Personal information
- Born: 19 June 1999 (age 27)

Sport
- Country: Netherlands
- Sport: Track and field

Achievements and titles
- Personal bests: Outdoor; 100 m: 10.46 (La Chaux-de-Fonds 2019); 200 m: 20.85 (La Chaux-de-Fonds 2021); 400 m: 45.58 (Bellinzona 2022); 800 m: 1:51.69 (L'Étang-Salé 2021); Indoor; 60 m: 6.82 (Apeldoorn 2022); 200 m: 20.89 (Metz 2023); 400 m: 45.72 (Apeldoorn 2023);

Medal record
Men's athletics
Representing Netherlands
World Indoor Championships
| Bronze medal – third place | 2022 Belgrade | 4×400 m relay |
World Athletics Relays
| Silver medal – second place | 2024 Nassau | 4×400 m mixed |
European Indoor Championships
| Bronze medal – third place | 2023 Istanbul | 4×400 m relay |

= Isayah Boers =

Dutch sprinter (born 1999)

Isayah Boers (born 19 June 1999) is a Dutch sprinter, who specializes in the 400 metres.

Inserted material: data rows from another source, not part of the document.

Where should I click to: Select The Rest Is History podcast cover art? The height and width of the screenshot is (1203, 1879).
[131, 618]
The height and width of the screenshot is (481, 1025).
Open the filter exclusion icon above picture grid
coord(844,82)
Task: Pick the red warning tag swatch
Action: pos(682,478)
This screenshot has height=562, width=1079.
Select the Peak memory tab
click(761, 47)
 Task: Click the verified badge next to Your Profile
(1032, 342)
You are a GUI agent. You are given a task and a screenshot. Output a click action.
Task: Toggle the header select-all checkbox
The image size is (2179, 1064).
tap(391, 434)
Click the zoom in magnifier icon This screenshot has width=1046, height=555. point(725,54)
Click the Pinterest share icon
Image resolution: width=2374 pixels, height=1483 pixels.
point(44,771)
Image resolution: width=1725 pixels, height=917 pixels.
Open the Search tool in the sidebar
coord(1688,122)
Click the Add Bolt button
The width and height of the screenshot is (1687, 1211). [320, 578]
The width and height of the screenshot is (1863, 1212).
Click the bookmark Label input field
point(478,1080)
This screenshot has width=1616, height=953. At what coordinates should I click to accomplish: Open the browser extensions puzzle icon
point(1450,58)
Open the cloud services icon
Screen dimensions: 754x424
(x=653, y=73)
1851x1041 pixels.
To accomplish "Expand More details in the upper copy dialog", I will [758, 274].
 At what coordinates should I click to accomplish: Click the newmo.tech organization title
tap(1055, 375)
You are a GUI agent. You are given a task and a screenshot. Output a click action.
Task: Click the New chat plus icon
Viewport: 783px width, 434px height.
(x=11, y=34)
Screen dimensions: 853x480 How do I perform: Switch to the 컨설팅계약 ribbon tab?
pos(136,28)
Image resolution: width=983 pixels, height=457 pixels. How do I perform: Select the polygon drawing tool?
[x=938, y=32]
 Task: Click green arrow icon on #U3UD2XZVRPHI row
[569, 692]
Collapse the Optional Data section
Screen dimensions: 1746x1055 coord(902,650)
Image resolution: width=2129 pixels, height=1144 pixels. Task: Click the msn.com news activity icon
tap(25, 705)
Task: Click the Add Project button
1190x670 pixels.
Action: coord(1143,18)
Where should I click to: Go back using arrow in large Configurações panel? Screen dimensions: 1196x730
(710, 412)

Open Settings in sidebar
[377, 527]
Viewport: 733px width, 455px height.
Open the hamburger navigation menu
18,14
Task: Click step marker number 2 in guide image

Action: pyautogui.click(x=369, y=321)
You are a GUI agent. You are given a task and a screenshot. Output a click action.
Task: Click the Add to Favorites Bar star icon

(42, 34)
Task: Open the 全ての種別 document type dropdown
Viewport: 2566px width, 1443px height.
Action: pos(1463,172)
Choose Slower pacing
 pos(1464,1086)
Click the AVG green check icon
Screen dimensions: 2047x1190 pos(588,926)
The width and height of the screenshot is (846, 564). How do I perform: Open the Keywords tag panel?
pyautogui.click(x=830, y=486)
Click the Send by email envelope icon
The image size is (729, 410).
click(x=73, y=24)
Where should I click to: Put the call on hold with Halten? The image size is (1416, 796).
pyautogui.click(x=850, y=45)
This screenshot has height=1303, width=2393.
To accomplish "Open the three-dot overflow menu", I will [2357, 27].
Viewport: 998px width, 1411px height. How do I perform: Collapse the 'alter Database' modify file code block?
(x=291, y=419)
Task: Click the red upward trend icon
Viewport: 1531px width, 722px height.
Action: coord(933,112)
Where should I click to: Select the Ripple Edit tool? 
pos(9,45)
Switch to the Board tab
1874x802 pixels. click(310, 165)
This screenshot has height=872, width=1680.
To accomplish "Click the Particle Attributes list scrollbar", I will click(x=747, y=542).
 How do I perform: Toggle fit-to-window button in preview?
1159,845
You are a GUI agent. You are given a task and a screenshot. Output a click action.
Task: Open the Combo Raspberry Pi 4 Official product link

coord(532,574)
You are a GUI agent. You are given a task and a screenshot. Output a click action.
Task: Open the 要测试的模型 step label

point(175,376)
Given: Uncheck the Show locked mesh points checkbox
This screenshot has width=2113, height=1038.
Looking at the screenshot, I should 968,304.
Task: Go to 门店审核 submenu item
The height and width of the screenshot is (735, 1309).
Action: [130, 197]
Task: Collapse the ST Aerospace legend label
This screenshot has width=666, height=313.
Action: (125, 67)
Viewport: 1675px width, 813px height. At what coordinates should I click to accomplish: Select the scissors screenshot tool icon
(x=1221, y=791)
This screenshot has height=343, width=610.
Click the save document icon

Boers won the bronze medal at the 2022 World Athletics Indoor Championships in the 4 × 400 metres relay event. At the 2022 European Athletics Championships he finished fourth with the relay team in the 4 × 400 metres relay event. He won a bronze medal at the 2023 European Athletics Indoor Championships also in the 4 × 400 metres relay.